Model Overview
The vicgalle/OpenHermes-Qwen1.5-1.8B is a 1.8 billion parameter language model built upon the Qwen1.5 architecture. It is designed for general-purpose language tasks, offering a balance of performance in a relatively small footprint. The model's evaluation on the Open LLM Leaderboard indicates its capabilities across several key metrics.
Key Performance Metrics
Evaluated on the Hugging Face Open LLM Leaderboard, the model achieved an average score of 44.95. Specific benchmark results include:
- AI2 Reasoning Challenge (25-Shot): 37.80
- HellaSwag (10-Shot): 59.73
- MMLU (5-Shot): 45.80
- TruthfulQA (0-shot): 42.28
- Winogrande (5-shot): 60.22
- GSM8k (5-shot): 23.88
These scores highlight its proficiency in common sense reasoning, multiple-choice question answering, and general knowledge tasks, while indicating areas for potential improvement in complex mathematical reasoning (GSM8k).
Use Cases
This model is well-suited for applications where a smaller, efficient language model is preferred without sacrificing too much performance.
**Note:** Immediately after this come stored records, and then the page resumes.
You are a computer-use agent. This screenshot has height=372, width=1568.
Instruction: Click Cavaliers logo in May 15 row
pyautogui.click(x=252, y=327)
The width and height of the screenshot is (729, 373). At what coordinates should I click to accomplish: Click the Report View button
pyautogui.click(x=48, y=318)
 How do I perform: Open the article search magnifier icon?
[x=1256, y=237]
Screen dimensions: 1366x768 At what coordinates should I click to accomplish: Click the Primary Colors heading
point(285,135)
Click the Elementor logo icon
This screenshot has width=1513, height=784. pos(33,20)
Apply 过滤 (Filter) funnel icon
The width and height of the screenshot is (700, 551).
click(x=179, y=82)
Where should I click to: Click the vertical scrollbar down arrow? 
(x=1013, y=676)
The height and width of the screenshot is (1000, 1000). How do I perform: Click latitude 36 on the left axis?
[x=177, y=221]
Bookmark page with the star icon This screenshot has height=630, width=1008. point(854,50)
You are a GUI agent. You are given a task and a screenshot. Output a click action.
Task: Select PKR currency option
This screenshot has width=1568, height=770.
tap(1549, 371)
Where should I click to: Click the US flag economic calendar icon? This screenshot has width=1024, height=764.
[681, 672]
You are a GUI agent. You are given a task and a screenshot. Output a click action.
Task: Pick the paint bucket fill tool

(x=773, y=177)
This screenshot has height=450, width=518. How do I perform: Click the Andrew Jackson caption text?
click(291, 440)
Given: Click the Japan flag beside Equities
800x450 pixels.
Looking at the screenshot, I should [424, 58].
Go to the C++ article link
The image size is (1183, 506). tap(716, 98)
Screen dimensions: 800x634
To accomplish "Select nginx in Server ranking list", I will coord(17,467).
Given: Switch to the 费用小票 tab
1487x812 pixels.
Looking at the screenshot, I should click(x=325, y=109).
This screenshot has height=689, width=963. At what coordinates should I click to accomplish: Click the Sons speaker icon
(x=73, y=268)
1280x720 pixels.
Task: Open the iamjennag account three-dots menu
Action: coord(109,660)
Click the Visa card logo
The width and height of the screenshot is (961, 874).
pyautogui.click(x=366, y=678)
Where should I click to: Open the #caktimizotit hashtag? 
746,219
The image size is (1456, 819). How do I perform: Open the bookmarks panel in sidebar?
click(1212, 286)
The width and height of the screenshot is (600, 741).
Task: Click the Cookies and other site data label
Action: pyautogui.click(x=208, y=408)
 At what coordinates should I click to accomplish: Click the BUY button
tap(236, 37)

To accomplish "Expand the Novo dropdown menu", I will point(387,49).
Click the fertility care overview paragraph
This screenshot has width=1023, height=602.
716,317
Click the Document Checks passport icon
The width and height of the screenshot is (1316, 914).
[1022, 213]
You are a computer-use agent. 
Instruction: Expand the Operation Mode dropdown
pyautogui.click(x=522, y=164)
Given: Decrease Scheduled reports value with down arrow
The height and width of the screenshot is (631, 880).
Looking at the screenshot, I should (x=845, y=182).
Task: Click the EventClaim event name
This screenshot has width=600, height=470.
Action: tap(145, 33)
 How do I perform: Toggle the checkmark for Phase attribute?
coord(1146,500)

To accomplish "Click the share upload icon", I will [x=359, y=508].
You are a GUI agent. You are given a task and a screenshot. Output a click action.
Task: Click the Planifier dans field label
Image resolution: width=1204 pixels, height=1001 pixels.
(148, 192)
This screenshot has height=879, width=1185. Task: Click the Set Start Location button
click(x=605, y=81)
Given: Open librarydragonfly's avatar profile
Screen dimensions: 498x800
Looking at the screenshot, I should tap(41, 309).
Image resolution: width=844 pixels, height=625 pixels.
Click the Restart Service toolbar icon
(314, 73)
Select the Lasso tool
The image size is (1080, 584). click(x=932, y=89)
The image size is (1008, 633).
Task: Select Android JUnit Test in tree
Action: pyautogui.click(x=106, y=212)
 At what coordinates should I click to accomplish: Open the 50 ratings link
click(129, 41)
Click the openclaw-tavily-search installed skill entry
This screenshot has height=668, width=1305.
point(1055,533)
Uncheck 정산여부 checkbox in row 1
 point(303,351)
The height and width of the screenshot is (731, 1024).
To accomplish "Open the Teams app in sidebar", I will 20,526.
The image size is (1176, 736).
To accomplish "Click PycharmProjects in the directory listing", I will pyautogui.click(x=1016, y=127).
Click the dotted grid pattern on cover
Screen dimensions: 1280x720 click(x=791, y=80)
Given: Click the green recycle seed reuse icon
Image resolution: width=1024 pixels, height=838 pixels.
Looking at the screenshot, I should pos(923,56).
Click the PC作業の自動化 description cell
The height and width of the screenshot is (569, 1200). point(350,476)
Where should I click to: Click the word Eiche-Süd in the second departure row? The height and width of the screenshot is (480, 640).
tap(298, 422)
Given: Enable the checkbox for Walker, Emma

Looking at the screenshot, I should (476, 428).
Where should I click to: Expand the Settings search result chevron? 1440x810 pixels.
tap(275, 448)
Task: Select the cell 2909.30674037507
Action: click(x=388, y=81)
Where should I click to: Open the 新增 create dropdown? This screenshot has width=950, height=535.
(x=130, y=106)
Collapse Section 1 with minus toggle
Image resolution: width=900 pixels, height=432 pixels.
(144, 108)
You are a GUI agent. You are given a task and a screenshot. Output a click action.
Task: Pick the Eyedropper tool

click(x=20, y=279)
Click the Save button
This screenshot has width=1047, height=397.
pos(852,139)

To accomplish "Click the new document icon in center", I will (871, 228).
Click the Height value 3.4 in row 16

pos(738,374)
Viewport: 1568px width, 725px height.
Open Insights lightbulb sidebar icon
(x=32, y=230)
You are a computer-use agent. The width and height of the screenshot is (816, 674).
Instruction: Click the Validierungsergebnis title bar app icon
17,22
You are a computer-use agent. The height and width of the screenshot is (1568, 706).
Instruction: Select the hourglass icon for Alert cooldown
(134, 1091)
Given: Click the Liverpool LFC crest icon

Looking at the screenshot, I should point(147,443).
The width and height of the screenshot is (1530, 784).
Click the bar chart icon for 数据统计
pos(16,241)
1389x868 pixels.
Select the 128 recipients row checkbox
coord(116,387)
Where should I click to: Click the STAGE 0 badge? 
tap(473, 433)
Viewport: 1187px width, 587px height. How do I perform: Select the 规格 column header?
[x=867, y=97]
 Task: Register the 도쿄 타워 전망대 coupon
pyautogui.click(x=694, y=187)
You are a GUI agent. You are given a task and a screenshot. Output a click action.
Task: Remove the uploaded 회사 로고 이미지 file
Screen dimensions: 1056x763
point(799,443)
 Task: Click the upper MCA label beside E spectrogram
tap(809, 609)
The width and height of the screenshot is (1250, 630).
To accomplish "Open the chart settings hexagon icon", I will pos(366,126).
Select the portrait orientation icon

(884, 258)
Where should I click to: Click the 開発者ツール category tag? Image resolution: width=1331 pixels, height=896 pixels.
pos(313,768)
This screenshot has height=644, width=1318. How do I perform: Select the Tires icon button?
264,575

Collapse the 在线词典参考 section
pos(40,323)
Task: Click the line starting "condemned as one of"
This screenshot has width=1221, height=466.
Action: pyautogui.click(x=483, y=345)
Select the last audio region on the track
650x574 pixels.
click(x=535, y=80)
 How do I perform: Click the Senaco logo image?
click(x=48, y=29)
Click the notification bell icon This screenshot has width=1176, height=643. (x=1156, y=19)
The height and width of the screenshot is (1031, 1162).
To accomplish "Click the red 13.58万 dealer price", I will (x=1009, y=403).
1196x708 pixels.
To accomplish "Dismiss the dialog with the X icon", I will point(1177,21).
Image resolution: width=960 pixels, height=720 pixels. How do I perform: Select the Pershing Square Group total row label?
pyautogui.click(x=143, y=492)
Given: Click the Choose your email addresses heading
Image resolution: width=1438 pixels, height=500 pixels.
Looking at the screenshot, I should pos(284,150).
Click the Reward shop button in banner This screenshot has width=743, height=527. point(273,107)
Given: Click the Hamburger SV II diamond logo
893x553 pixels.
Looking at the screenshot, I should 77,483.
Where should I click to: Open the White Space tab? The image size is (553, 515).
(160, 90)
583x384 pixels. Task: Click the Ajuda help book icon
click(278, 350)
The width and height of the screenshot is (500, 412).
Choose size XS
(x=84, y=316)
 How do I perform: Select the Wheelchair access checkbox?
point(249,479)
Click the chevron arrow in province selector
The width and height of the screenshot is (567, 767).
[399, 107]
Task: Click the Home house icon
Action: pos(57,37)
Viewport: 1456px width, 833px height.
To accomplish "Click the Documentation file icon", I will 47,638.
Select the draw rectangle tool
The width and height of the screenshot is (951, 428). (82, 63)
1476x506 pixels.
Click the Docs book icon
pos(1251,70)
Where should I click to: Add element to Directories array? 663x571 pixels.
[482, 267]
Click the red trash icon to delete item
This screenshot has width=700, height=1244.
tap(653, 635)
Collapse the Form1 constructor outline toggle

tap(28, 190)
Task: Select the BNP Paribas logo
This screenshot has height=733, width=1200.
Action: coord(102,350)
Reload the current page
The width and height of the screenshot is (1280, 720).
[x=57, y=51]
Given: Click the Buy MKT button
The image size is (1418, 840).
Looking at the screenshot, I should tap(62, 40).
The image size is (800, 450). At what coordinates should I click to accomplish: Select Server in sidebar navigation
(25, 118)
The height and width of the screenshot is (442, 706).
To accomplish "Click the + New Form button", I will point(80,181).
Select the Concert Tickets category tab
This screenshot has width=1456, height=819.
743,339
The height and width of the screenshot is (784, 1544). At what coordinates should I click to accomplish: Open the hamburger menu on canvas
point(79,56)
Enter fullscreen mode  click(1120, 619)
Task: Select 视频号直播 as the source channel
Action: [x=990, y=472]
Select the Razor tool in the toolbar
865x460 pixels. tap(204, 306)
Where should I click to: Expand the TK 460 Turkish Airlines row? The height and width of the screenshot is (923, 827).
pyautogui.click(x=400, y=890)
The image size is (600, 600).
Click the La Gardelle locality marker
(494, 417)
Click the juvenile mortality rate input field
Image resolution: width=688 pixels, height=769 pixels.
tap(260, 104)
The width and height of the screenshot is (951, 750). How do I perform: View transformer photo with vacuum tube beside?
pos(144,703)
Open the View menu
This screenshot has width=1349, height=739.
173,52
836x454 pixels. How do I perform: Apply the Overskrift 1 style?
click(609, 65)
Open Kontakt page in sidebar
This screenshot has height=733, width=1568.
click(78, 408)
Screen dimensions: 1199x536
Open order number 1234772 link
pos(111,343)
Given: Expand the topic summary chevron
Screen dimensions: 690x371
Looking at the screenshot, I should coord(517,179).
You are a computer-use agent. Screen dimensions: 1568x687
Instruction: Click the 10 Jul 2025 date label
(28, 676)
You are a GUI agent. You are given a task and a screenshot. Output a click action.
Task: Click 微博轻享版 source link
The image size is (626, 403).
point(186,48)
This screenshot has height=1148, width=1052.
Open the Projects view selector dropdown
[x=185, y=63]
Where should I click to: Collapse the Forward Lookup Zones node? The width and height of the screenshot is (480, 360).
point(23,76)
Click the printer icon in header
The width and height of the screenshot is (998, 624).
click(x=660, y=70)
Potential use cases include:
- Text generation: Creating coherent and contextually relevant text.
- Question Answering: Responding to queries based on general knowledge.
- Reasoning tasks: Handling basic logical and common sense reasoning problems.
- Prototyping and development: A good choice for initial development due to its manageable size and balanced performance.